These are fundamentally software engineering skills, not domain-specific knowledge. The DGM-H meta agent appears to have learned general principles of agent engineering that apply regardless of the specific task domain.

Evaluation Metrics: Accuracy and MAE

The IMO grading domain uses two complementary evaluation metrics:

Accuracy measures exact match between the predicted score and the human ground truth. A prediction of 6 when the true score is 7 counts as incorrect, even though it is close. This is a strict metric that rewards precise calibration of the scoring model.

MAE (Mean Absolute Error) measures the average magnitude of scoring errors. A prediction of 6 when the true score is 7 has an MAE contribution of 1, while a prediction of 0 when the true score is 7 has an MAE contribution of 7. This metric captures how "wrong" incorrect predictions are, penalizing large errors more than small ones.

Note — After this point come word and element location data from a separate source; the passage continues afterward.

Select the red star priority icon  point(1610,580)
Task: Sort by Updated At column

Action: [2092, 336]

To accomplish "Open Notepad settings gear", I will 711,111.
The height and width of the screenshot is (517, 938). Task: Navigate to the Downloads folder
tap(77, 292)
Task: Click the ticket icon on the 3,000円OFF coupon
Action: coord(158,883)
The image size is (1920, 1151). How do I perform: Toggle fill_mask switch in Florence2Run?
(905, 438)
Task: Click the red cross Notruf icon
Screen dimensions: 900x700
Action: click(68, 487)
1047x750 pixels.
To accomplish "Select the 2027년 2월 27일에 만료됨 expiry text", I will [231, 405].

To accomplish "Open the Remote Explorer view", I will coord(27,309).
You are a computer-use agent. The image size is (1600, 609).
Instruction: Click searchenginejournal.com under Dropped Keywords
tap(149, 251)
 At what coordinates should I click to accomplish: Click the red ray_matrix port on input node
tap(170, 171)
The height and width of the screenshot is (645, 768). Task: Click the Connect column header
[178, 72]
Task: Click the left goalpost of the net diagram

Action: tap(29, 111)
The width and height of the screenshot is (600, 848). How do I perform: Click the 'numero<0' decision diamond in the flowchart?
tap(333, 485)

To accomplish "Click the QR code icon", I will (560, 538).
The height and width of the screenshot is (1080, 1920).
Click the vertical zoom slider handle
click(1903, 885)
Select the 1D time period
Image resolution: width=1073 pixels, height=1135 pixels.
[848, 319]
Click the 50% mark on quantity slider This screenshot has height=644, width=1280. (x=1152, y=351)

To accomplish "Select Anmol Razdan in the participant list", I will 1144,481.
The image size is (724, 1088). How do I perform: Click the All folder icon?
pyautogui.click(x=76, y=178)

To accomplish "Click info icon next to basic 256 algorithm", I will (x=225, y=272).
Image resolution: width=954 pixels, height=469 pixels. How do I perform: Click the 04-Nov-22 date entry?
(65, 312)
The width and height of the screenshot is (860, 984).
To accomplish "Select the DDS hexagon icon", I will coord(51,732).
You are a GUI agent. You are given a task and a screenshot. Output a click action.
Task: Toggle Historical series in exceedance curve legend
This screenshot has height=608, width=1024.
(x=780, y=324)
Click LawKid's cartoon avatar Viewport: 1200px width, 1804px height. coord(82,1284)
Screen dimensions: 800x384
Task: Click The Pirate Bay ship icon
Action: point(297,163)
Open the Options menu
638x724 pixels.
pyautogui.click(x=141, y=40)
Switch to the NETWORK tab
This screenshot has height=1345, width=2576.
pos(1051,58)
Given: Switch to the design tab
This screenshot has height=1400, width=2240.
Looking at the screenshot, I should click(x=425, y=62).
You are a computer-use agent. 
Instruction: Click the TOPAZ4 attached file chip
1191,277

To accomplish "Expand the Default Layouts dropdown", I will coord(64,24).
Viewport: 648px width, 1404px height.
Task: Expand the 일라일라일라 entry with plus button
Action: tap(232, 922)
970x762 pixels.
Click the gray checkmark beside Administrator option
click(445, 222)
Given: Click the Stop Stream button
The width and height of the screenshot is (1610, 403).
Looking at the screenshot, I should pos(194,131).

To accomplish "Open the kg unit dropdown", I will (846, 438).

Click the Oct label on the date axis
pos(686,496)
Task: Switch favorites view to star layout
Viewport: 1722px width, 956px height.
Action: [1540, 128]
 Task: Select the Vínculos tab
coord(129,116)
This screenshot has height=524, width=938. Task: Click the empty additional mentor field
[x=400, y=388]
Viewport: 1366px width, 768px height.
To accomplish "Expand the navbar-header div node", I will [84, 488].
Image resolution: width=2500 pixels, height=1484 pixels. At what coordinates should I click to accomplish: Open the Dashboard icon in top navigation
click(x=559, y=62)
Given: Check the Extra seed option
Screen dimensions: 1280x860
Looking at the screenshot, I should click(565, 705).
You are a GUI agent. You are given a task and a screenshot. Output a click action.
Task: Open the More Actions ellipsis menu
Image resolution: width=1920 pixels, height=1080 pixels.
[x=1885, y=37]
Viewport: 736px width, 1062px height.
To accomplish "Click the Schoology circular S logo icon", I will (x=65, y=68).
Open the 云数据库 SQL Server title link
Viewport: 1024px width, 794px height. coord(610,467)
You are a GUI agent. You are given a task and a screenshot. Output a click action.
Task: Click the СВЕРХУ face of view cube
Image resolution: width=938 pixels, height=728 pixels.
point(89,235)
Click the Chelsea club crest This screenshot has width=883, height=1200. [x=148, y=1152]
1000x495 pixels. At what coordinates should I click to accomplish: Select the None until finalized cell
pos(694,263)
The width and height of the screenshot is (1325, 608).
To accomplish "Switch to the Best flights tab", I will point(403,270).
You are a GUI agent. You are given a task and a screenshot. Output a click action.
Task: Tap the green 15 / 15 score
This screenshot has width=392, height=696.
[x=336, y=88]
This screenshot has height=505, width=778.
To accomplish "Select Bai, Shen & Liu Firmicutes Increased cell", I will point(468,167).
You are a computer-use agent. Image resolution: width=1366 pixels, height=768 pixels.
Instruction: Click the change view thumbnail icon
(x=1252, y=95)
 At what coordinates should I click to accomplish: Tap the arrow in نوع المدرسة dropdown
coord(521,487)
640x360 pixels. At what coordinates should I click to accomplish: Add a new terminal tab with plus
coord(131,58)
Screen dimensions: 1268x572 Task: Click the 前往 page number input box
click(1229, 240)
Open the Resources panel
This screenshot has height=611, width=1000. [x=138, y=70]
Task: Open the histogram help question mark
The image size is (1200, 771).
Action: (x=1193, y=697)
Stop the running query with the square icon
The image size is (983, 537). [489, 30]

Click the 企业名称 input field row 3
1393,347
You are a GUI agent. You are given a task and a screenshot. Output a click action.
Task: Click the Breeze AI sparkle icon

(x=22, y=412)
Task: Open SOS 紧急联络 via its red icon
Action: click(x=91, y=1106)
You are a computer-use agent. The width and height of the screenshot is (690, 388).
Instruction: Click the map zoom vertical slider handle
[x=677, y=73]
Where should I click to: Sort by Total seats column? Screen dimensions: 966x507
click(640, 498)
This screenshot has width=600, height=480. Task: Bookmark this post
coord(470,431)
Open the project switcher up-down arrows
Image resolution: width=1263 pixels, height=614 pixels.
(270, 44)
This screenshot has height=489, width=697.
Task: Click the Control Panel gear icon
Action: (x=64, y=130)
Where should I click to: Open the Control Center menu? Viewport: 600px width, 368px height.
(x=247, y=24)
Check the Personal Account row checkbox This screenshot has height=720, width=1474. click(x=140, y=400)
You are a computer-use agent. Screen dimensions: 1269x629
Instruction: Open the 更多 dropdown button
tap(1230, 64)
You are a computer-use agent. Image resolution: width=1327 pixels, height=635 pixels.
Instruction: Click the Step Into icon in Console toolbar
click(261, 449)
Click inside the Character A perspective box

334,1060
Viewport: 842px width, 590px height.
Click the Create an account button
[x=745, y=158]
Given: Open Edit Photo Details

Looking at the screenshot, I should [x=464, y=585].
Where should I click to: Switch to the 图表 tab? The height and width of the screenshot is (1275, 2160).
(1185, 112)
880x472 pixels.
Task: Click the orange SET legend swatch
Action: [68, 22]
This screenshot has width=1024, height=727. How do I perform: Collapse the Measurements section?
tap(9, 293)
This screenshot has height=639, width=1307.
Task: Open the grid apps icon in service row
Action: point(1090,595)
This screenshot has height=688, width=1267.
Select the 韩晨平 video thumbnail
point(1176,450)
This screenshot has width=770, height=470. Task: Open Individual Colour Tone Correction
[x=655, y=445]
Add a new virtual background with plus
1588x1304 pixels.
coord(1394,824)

Using both metrics provides a more complete picture of agent performance. An agent with moderate accuracy but low MAE may be making many near-misses (e.g., predicting 6 instead of 7), while an agent with the same accuracy but high MAE may be making fewer but more catastrophic errors (e.g., predicting 0 instead of 7). For practical applications of mathematical grading, low MAE may be more important than high accuracy, as near-miss errors are less consequential than gross misgrading.

Implementation Details

The IMO grading domain implementation lives in domains/imo/ within the HyperAgents repository. The codebase includes several specialized modules:

Core Modules

grading_utils.py provides the domain constants and the format_input_dict function that constructs the input dictionary from raw dataset rows. This module defines the interface between the HyperAgents evaluation framework and the IMO-specific grading logic.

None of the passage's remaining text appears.